(Text and item location rows)
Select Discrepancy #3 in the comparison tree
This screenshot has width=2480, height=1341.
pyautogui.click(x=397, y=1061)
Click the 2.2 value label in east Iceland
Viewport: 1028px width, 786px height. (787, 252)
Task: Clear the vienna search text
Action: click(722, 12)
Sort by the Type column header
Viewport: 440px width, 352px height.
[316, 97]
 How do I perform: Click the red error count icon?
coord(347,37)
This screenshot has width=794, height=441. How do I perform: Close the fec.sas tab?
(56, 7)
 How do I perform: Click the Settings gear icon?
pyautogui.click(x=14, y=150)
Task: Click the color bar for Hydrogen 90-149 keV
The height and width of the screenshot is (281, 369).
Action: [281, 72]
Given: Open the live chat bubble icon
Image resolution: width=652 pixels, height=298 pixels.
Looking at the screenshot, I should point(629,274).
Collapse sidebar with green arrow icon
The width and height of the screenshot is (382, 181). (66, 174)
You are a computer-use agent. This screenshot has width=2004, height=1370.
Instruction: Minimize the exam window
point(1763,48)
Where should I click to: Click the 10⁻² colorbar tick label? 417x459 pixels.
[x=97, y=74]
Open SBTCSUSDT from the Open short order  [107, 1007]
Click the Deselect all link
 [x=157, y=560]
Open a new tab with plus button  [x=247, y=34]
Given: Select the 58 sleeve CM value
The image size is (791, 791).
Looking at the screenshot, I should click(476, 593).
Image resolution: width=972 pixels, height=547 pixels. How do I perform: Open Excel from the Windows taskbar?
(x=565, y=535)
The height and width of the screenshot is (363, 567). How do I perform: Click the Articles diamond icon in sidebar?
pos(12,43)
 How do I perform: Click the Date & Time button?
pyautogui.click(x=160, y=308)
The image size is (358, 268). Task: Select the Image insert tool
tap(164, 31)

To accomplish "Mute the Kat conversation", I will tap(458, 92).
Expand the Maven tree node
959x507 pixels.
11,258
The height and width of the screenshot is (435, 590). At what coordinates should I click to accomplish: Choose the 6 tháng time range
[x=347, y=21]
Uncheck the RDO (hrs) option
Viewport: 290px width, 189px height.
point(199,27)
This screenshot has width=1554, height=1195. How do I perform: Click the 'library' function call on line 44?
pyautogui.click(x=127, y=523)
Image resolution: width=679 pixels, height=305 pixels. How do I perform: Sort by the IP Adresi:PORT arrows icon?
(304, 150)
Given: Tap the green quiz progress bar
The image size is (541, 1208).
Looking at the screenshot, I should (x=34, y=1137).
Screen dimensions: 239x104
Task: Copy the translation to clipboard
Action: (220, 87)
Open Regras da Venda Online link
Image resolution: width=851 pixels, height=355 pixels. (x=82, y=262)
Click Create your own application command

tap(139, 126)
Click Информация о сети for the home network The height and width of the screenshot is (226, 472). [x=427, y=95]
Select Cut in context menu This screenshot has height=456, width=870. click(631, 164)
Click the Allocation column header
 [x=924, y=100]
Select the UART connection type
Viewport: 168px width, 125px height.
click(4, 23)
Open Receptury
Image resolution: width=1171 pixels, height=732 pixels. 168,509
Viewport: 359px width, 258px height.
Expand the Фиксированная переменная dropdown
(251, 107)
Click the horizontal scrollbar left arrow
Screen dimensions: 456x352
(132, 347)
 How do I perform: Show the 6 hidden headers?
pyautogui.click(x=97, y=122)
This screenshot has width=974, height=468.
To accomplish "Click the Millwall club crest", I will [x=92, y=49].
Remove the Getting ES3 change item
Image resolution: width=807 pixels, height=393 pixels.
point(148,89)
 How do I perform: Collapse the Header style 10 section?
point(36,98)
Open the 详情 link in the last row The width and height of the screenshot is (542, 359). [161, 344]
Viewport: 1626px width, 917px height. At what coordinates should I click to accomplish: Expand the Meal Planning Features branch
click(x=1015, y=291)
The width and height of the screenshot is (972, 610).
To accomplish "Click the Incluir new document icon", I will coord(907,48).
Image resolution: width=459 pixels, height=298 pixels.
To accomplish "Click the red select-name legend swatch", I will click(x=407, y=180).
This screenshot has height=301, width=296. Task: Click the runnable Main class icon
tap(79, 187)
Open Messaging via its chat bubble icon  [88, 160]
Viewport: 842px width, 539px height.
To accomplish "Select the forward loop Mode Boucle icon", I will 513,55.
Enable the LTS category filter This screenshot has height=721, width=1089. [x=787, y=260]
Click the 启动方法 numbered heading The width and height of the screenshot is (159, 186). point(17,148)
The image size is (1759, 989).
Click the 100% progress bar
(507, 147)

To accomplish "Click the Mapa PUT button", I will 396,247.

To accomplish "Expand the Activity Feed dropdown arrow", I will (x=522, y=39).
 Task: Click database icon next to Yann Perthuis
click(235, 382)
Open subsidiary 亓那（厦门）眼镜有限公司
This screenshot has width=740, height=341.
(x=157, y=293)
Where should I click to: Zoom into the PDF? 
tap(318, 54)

REQUIREMENTS:
Reproduce the rows above verbatim, line for line.

OUTPUT BELOW:
Select Discrepancy #3 in the comparison tree
This screenshot has width=2480, height=1341.
pyautogui.click(x=397, y=1061)
Click the 2.2 value label in east Iceland
Viewport: 1028px width, 786px height. (787, 252)
Task: Clear the vienna search text
Action: click(722, 12)
Sort by the Type column header
Viewport: 440px width, 352px height.
[316, 97]
 How do I perform: Click the red error count icon?
coord(347,37)
This screenshot has width=794, height=441. How do I perform: Close the fec.sas tab?
(56, 7)
 How do I perform: Click the Settings gear icon?
pyautogui.click(x=14, y=150)
Task: Click the color bar for Hydrogen 90-149 keV
The height and width of the screenshot is (281, 369).
Action: [281, 72]
Given: Open the live chat bubble icon
Image resolution: width=652 pixels, height=298 pixels.
Looking at the screenshot, I should point(629,274).
Collapse sidebar with green arrow icon
The width and height of the screenshot is (382, 181). (66, 174)
You are a computer-use agent. This screenshot has width=2004, height=1370.
Instruction: Minimize the exam window
point(1763,48)
Where should I click to: Click the 10⁻² colorbar tick label? 417x459 pixels.
[x=97, y=74]
Open SBTCSUSDT from the Open short order  [107, 1007]
Click the Deselect all link
 [x=157, y=560]
Open a new tab with plus button  [x=247, y=34]
Given: Select the 58 sleeve CM value
The image size is (791, 791).
Looking at the screenshot, I should click(476, 593).
Image resolution: width=972 pixels, height=547 pixels. How do I perform: Open Excel from the Windows taskbar?
(x=565, y=535)
The height and width of the screenshot is (363, 567). How do I perform: Click the Articles diamond icon in sidebar?
pos(12,43)
 How do I perform: Click the Date & Time button?
pyautogui.click(x=160, y=308)
The image size is (358, 268). Task: Select the Image insert tool
tap(164, 31)

To accomplish "Mute the Kat conversation", I will tap(458, 92).
Expand the Maven tree node
959x507 pixels.
11,258
The height and width of the screenshot is (435, 590). At what coordinates should I click to accomplish: Choose the 6 tháng time range
[x=347, y=21]
Uncheck the RDO (hrs) option
Viewport: 290px width, 189px height.
point(199,27)
This screenshot has width=1554, height=1195. How do I perform: Click the 'library' function call on line 44?
pyautogui.click(x=127, y=523)
Image resolution: width=679 pixels, height=305 pixels. How do I perform: Sort by the IP Adresi:PORT arrows icon?
(304, 150)
Given: Tap the green quiz progress bar
The image size is (541, 1208).
Looking at the screenshot, I should (x=34, y=1137).
Screen dimensions: 239x104
Task: Copy the translation to clipboard
Action: (220, 87)
Open Regras da Venda Online link
Image resolution: width=851 pixels, height=355 pixels. (x=82, y=262)
Click Create your own application command

tap(139, 126)
Click Информация о сети for the home network The height and width of the screenshot is (226, 472). [x=427, y=95]
Select Cut in context menu This screenshot has height=456, width=870. click(631, 164)
Click the Allocation column header
 [x=924, y=100]
Select the UART connection type
Viewport: 168px width, 125px height.
click(4, 23)
Open Receptury
Image resolution: width=1171 pixels, height=732 pixels. 168,509
Viewport: 359px width, 258px height.
Expand the Фиксированная переменная dropdown
(251, 107)
Click the horizontal scrollbar left arrow
Screen dimensions: 456x352
(132, 347)
 How do I perform: Show the 6 hidden headers?
pyautogui.click(x=97, y=122)
This screenshot has width=974, height=468.
To accomplish "Click the Millwall club crest", I will [x=92, y=49].
Remove the Getting ES3 change item
Image resolution: width=807 pixels, height=393 pixels.
point(148,89)
 How do I perform: Collapse the Header style 10 section?
point(36,98)
Open the 详情 link in the last row The width and height of the screenshot is (542, 359). [161, 344]
Viewport: 1626px width, 917px height. At what coordinates should I click to accomplish: Expand the Meal Planning Features branch
click(x=1015, y=291)
The width and height of the screenshot is (972, 610).
To accomplish "Click the Incluir new document icon", I will coord(907,48).
Image resolution: width=459 pixels, height=298 pixels.
To accomplish "Click the red select-name legend swatch", I will click(x=407, y=180).
This screenshot has height=301, width=296. Task: Click the runnable Main class icon
tap(79, 187)
Open Messaging via its chat bubble icon  [88, 160]
Viewport: 842px width, 539px height.
To accomplish "Select the forward loop Mode Boucle icon", I will 513,55.
Enable the LTS category filter This screenshot has height=721, width=1089. [x=787, y=260]
Click the 启动方法 numbered heading The width and height of the screenshot is (159, 186). point(17,148)
The image size is (1759, 989).
Click the 100% progress bar
(507, 147)

To accomplish "Click the Mapa PUT button", I will 396,247.

To accomplish "Expand the Activity Feed dropdown arrow", I will (x=522, y=39).
 Task: Click database icon next to Yann Perthuis
click(235, 382)
Open subsidiary 亓那（厦门）眼镜有限公司
This screenshot has width=740, height=341.
(x=157, y=293)
Where should I click to: Zoom into the PDF? 
tap(318, 54)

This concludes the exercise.